# What the task requires:
Copy word for word the part of the records that opens with the line containing "Click the update icon for obfs4-bridge" and runs through the end of the records.

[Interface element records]
◆ ◆ ◆ ◆

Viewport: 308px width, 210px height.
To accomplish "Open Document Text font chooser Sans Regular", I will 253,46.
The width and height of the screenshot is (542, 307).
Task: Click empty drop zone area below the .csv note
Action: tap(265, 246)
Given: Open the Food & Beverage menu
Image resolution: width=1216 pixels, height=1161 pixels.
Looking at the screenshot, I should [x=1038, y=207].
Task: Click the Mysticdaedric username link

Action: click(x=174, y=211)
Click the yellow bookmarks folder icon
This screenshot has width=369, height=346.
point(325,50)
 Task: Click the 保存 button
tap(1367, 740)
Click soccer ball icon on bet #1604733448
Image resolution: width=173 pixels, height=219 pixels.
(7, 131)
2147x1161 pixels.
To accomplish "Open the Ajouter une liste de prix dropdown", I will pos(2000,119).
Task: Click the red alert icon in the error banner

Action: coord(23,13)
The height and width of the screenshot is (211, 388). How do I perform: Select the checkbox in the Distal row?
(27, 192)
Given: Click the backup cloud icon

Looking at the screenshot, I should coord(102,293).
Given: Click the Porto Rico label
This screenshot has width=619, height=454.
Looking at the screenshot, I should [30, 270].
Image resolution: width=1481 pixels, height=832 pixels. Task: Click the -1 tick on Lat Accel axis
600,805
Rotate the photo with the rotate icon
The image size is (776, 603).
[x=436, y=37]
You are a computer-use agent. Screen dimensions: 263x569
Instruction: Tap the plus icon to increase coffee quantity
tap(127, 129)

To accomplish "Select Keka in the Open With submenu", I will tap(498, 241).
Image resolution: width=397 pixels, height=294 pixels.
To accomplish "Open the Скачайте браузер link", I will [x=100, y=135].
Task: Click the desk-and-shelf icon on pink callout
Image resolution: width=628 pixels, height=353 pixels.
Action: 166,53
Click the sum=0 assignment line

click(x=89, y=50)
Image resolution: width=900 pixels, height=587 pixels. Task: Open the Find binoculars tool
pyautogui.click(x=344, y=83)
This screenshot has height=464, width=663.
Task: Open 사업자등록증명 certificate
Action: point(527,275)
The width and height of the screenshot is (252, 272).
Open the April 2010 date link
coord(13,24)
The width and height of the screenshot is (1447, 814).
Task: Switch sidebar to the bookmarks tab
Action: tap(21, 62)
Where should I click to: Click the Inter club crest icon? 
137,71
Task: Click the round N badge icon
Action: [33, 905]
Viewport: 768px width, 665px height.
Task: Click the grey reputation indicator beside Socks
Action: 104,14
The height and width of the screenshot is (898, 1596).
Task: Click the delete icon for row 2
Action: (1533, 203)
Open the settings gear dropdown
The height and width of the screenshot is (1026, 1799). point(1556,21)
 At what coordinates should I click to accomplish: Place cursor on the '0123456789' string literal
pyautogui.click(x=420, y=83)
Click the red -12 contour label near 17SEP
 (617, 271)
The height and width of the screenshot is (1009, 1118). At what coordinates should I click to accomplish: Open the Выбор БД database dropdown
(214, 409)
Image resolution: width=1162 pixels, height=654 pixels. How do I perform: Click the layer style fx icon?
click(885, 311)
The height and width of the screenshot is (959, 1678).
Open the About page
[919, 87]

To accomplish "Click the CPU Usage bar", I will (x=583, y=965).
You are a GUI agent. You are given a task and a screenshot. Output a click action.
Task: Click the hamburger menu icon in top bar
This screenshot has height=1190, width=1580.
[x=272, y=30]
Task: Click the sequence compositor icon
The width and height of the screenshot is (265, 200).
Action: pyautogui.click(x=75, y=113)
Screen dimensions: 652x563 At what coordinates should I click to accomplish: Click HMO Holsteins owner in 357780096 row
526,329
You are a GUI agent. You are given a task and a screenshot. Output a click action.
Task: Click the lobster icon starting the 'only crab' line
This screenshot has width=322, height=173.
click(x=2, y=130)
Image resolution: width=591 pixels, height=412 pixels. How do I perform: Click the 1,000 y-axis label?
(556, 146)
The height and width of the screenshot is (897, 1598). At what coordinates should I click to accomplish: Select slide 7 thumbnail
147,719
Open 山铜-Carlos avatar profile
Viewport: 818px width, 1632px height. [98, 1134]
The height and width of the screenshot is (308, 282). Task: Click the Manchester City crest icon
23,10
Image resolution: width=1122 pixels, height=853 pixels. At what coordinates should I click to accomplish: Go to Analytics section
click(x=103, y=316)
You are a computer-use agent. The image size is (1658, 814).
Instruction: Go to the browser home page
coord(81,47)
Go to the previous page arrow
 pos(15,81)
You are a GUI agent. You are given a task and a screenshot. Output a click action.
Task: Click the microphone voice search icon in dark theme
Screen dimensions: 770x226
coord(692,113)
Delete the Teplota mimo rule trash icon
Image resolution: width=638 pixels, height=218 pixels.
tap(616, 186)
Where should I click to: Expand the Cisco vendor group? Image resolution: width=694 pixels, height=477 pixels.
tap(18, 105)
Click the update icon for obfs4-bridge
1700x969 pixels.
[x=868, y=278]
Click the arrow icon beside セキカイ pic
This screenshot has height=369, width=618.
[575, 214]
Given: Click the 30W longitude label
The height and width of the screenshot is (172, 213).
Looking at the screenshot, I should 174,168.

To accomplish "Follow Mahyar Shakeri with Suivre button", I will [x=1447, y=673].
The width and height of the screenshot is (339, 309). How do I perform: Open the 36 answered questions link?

◆ ◆ ◆ ◆

# Exercise solution:
Click the update icon for obfs4-bridge
1700x969 pixels.
[x=868, y=278]
Click the arrow icon beside セキカイ pic
This screenshot has height=369, width=618.
[575, 214]
Given: Click the 30W longitude label
The height and width of the screenshot is (172, 213).
Looking at the screenshot, I should 174,168.

To accomplish "Follow Mahyar Shakeri with Suivre button", I will [x=1447, y=673].
The width and height of the screenshot is (339, 309). How do I perform: Open the 36 answered questions link?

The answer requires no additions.